AIM OF THE EXERCISE: Swap "Identify" for "Determine" in the items from the very first one through the line containing "National (26, 186)", and give those lines back with nothing else changed.

SUPPLIED INFORMATION:

****

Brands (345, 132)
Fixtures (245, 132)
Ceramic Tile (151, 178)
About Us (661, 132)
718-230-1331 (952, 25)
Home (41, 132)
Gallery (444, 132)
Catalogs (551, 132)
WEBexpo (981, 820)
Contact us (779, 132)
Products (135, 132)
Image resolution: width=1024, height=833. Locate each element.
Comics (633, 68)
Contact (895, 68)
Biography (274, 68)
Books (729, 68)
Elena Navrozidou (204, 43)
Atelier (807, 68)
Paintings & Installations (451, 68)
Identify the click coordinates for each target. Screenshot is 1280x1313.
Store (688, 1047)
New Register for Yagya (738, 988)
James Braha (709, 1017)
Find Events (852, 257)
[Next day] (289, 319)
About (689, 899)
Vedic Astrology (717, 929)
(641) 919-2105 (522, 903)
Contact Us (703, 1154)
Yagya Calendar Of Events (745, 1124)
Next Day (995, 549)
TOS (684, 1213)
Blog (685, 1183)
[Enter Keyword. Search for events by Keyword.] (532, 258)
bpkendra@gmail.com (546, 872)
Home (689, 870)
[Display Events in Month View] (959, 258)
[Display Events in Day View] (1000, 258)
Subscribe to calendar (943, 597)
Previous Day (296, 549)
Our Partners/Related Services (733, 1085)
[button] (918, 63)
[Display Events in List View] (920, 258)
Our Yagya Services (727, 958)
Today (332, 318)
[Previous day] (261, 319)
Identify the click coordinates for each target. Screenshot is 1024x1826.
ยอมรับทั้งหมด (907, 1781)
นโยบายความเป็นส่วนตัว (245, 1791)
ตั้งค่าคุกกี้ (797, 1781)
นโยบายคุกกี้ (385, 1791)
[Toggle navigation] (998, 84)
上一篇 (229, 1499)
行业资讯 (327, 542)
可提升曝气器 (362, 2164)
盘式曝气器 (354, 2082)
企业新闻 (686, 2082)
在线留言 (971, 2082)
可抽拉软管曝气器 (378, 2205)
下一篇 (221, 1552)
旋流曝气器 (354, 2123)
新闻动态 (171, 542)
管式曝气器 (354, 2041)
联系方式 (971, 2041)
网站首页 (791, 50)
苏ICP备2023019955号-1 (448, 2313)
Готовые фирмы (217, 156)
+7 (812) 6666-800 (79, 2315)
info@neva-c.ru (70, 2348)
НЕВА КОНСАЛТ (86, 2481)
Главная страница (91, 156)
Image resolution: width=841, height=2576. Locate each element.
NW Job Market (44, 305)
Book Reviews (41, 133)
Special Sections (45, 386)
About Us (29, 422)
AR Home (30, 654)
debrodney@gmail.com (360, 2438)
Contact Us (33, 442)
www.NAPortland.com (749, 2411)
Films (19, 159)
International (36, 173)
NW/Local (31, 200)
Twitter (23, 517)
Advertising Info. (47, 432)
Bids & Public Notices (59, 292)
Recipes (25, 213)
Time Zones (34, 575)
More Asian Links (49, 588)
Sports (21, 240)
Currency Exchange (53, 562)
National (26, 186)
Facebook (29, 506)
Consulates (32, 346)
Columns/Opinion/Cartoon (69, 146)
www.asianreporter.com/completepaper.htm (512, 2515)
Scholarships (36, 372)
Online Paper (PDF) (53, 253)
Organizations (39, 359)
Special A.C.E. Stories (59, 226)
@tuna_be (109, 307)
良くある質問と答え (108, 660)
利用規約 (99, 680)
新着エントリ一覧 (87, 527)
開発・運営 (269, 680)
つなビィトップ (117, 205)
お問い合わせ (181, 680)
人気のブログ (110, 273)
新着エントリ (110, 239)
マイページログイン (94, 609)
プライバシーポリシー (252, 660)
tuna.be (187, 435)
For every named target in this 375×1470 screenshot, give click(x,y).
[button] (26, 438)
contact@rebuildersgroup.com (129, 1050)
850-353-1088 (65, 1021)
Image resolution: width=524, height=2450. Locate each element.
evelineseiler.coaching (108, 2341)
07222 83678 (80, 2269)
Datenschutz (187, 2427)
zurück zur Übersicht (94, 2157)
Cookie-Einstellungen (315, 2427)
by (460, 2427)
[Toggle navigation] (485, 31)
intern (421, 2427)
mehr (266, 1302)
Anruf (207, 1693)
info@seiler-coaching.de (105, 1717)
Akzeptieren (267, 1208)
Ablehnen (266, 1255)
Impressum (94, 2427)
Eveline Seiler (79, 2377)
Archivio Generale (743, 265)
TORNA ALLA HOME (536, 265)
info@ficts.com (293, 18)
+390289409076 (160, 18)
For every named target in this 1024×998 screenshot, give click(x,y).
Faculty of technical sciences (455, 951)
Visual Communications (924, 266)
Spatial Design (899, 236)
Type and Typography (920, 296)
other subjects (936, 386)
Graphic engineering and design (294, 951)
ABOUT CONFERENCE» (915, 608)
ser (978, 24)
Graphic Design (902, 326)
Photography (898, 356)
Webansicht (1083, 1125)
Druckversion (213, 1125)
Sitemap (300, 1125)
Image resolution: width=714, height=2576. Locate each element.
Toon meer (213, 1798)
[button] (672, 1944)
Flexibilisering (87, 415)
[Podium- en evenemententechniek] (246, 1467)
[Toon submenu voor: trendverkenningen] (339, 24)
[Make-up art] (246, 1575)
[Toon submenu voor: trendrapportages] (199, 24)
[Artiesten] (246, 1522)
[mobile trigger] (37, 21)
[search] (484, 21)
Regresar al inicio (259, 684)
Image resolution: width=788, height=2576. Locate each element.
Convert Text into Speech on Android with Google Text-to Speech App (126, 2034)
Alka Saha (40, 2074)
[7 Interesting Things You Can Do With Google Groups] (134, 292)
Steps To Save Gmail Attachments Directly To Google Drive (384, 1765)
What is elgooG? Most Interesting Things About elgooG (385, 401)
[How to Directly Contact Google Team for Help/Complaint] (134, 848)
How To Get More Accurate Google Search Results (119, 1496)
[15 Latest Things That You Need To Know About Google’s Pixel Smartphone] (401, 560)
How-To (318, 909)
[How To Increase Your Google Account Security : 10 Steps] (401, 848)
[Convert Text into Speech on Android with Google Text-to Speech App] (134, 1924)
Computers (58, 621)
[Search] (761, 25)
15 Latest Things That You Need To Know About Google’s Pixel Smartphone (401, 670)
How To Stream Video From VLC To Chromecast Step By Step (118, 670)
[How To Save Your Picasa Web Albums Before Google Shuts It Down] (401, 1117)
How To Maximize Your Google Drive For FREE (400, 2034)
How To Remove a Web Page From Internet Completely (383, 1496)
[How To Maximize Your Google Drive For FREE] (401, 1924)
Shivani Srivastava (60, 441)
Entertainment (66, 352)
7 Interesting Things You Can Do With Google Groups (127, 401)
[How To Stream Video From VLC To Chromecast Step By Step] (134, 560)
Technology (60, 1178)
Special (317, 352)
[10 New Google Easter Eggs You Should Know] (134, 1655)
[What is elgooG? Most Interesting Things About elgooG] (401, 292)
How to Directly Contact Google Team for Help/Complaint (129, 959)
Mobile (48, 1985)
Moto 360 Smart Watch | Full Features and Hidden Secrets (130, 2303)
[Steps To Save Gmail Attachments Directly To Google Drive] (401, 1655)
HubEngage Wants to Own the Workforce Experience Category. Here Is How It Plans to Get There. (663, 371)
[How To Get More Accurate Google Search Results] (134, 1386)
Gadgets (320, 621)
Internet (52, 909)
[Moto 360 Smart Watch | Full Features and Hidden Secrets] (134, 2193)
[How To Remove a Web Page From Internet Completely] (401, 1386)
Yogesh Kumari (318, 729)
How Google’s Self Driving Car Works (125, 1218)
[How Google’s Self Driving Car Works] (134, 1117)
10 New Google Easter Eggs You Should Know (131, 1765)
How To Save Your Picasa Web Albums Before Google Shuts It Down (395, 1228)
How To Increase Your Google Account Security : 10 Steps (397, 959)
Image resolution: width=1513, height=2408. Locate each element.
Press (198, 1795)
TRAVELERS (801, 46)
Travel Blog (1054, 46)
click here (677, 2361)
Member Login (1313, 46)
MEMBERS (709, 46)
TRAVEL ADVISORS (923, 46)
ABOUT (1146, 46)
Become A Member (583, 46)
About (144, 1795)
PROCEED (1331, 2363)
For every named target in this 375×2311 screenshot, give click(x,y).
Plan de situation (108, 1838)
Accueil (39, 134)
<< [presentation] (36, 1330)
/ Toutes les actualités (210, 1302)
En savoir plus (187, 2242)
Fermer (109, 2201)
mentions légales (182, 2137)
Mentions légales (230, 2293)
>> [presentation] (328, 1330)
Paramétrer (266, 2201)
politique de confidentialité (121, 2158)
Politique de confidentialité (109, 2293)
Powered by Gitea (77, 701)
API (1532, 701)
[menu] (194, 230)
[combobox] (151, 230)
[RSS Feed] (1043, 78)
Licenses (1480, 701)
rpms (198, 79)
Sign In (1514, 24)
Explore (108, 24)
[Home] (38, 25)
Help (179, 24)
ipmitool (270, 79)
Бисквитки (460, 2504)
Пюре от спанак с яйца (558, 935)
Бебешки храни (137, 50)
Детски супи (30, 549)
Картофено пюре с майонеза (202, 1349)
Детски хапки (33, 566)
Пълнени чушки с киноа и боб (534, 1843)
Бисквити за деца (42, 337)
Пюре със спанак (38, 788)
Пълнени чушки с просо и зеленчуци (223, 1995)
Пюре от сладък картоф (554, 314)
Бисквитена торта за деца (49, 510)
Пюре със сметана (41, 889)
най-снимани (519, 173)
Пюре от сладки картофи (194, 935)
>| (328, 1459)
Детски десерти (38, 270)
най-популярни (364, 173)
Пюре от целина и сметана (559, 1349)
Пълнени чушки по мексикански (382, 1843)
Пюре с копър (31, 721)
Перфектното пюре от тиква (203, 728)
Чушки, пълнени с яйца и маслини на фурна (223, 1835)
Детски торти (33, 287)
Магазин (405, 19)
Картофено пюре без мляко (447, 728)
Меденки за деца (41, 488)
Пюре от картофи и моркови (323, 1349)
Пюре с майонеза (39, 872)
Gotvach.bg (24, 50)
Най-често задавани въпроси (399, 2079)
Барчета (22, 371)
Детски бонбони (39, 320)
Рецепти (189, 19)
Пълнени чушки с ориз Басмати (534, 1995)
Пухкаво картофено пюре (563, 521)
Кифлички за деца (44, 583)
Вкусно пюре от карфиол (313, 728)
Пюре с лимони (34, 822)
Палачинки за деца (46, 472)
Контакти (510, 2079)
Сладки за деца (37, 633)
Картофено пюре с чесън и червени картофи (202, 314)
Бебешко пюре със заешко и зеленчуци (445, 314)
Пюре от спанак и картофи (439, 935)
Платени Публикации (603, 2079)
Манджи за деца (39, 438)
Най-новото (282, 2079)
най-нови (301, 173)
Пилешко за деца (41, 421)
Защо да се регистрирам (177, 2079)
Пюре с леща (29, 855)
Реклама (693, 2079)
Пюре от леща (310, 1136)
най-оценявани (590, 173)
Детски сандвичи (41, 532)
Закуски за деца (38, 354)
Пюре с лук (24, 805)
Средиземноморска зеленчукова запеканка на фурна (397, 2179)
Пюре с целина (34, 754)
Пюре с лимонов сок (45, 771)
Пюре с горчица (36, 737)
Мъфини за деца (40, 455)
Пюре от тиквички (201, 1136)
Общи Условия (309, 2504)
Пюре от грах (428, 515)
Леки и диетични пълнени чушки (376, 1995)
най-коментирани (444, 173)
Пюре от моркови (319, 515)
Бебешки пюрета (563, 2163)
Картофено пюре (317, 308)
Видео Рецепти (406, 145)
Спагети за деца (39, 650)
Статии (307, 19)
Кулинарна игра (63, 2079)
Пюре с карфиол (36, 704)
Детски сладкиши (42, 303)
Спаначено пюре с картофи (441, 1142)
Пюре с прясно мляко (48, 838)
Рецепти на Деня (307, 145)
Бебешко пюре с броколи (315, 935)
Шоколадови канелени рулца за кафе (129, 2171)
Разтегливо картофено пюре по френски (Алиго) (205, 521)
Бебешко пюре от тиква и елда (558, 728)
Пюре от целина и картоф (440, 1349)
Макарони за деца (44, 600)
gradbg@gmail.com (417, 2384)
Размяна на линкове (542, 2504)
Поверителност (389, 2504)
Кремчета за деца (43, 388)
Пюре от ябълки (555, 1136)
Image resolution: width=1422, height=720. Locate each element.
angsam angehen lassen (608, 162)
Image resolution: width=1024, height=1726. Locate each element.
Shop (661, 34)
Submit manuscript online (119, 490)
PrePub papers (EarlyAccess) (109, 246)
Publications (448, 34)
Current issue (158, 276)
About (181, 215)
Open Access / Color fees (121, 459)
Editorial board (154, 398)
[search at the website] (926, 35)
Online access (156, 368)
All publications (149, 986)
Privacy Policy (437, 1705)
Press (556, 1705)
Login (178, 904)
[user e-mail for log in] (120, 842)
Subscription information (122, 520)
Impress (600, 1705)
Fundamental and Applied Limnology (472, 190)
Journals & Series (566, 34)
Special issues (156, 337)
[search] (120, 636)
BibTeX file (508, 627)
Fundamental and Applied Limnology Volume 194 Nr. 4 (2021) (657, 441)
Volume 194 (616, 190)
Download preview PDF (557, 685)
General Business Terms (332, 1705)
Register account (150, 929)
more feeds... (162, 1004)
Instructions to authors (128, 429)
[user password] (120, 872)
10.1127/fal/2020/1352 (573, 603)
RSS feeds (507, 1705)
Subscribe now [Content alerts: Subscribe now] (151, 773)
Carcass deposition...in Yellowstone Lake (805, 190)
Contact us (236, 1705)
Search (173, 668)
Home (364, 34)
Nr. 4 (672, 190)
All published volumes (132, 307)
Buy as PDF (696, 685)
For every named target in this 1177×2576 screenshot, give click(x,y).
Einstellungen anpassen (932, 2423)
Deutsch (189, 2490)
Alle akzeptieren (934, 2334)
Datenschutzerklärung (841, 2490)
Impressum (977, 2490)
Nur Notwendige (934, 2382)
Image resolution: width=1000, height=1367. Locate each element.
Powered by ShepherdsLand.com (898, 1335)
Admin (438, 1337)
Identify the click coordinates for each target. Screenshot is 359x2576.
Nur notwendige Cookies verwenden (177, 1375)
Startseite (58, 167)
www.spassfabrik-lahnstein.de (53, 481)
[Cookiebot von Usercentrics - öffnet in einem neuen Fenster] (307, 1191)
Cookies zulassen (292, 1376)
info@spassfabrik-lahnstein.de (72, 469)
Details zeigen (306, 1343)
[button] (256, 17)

****

PROBLEM SOLUTION:
Brands (345, 132)
Fixtures (245, 132)
Ceramic Tile (151, 178)
About Us (661, 132)
718-230-1331 (952, 25)
Home (41, 132)
Gallery (444, 132)
Catalogs (551, 132)
WEBexpo (981, 820)
Contact us (779, 132)
Products (135, 132)
Image resolution: width=1024, height=833. Locate each element.
Comics (633, 68)
Contact (895, 68)
Biography (274, 68)
Books (729, 68)
Elena Navrozidou (204, 43)
Atelier (807, 68)
Paintings & Installations (451, 68)
Determine the click coordinates for each target. Screenshot is 1280x1313.
Store (688, 1047)
New Register for Yagya (738, 988)
James Braha (709, 1017)
Find Events (852, 257)
[Next day] (289, 319)
About (689, 899)
Vedic Astrology (717, 929)
(641) 919-2105 (522, 903)
Contact Us (703, 1154)
Yagya Calendar Of Events (745, 1124)
Next Day (995, 549)
TOS (684, 1213)
Blog (685, 1183)
[Enter Keyword. Search for events by Keyword.] (532, 258)
bpkendra@gmail.com (546, 872)
Home (689, 870)
[Display Events in Month View] (959, 258)
[Display Events in Day View] (1000, 258)
Subscribe to calendar (943, 597)
Previous Day (296, 549)
Our Partners/Related Services (733, 1085)
[button] (918, 63)
[Display Events in List View] (920, 258)
Our Yagya Services (727, 958)
Today (332, 318)
[Previous day] (261, 319)
Determine the click coordinates for each target. Screenshot is 1024x1826.
ยอมรับทั้งหมด (907, 1781)
นโยบายความเป็นส่วนตัว (245, 1791)
ตั้งค่าคุกกี้ (797, 1781)
นโยบายคุกกี้ (385, 1791)
[Toggle navigation] (998, 84)
上一篇 (229, 1499)
行业资讯 (327, 542)
可提升曝气器 (362, 2164)
盘式曝气器 (354, 2082)
企业新闻 (686, 2082)
在线留言 (971, 2082)
可抽拉软管曝气器 (378, 2205)
下一篇 (221, 1552)
旋流曝气器 (354, 2123)
新闻动态 (171, 542)
管式曝气器 (354, 2041)
联系方式 (971, 2041)
网站首页 (791, 50)
苏ICP备2023019955号-1 (448, 2313)
Готовые фирмы (217, 156)
+7 (812) 6666-800 (79, 2315)
info@neva-c.ru (70, 2348)
НЕВА КОНСАЛТ (86, 2481)
Главная страница (91, 156)
Image resolution: width=841, height=2576. Locate each element.
NW Job Market (44, 305)
Book Reviews (41, 133)
Special Sections (45, 386)
About Us (29, 422)
AR Home (30, 654)
debrodney@gmail.com (360, 2438)
Contact Us (33, 442)
www.NAPortland.com (749, 2411)
Films (19, 159)
International (36, 173)
NW/Local (31, 200)
Twitter (23, 517)
Advertising Info. (47, 432)
Bids & Public Notices (59, 292)
Recipes (25, 213)
Time Zones (34, 575)
More Asian Links (49, 588)
Sports (21, 240)
Currency Exchange (53, 562)
National (26, 186)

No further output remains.